Manchmal verfluche ich sämtliche Medizin und Technik, wenn man nämlich ein total unreifes Frühgeborenes vor sich liegen hat und es auf Gedeih und Verderb therapieren muß. Wir haben auf meiner Station zur Zeit so einen Fall. Ein Frühchen der 22. + 3. SSW., keine Lungenreife, Spontangeburt, Hirnblutung 4. Grades beidseits, V.a. NEC, Hautläsionen überall usw. usw.

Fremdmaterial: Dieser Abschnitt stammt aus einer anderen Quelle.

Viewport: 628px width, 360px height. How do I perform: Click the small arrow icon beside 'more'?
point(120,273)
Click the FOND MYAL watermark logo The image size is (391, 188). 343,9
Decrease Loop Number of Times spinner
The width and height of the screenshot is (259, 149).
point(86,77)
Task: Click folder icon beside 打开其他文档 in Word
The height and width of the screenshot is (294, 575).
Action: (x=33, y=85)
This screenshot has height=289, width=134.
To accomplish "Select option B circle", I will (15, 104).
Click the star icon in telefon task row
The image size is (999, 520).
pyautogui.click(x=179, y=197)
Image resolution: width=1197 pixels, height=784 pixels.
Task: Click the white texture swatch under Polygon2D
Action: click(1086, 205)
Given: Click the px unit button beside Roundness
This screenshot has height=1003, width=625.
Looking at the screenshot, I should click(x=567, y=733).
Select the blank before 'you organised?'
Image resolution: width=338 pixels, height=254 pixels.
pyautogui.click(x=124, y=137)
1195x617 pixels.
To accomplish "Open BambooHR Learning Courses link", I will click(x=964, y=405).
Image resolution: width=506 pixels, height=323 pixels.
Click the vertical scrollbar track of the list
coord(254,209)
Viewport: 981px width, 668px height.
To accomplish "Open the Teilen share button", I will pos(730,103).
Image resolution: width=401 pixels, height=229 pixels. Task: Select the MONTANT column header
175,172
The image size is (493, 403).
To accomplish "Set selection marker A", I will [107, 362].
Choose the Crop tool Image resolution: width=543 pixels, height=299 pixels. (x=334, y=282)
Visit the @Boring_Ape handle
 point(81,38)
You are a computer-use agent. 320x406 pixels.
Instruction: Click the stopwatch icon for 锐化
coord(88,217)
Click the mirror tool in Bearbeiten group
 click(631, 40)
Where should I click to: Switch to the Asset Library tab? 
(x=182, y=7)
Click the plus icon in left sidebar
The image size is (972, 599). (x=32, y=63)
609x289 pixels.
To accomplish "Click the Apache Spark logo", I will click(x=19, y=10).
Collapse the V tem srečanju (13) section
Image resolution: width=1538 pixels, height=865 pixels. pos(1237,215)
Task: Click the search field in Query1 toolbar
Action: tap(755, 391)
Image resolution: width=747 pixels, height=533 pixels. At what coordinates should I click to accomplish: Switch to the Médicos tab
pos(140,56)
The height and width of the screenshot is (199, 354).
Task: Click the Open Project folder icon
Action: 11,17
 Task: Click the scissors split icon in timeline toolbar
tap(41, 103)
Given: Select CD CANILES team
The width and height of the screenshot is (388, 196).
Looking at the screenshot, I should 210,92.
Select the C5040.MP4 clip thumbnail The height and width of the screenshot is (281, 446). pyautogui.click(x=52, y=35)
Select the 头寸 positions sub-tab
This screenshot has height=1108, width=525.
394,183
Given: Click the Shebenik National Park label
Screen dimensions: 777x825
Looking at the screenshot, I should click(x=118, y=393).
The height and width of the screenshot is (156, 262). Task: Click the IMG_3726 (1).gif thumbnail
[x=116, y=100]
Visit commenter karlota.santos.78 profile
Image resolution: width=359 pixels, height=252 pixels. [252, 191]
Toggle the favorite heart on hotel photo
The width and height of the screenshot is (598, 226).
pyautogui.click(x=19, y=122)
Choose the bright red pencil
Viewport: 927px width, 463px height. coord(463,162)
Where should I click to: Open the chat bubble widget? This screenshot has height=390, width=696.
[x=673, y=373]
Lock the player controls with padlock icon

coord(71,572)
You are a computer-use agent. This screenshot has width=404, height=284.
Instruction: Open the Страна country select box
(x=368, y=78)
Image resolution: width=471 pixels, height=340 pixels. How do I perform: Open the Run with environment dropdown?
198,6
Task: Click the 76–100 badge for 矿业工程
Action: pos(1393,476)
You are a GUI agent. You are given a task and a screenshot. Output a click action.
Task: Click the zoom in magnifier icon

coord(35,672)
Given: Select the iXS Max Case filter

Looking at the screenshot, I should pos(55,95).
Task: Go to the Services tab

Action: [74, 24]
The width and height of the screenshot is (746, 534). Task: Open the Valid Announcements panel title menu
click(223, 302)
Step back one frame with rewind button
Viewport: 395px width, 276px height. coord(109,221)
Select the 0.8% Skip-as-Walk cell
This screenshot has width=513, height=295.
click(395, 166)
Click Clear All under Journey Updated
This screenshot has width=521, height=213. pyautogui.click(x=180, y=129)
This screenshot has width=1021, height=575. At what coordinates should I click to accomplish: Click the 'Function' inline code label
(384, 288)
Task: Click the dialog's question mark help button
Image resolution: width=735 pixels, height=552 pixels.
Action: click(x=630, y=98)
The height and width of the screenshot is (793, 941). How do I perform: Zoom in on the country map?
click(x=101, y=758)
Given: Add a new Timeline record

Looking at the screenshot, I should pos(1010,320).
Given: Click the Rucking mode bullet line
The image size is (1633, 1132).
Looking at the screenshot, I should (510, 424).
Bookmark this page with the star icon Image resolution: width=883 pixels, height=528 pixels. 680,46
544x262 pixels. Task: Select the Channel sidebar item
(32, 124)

Bei solchen Fällen ist es für eine Kinderkrankenschwester schwer den Sinn der Therapie zu begreifen.
Hallo und ich hoffe, es ist in Ordnung, dass ich mich als Laie hier beteilige. Wahrscheinlich liest die Zitierte dies hier gar nicht mehr, aber es ist mir ein Bedürfnis zu antworten.
Mein Sohn wurde in der 26.SSW geboren, Agpar 0/1/3, 2 Reanimationen direkt nach der Geburt (eine 20min). Die ertsen Tage ging es aufwärts, dann Hirnblutung 1. und 4. Grades, ab diesem Tag ging es ihm zusehends schlechter. Er starb nach 9 Tagen. Soweit die reine Info.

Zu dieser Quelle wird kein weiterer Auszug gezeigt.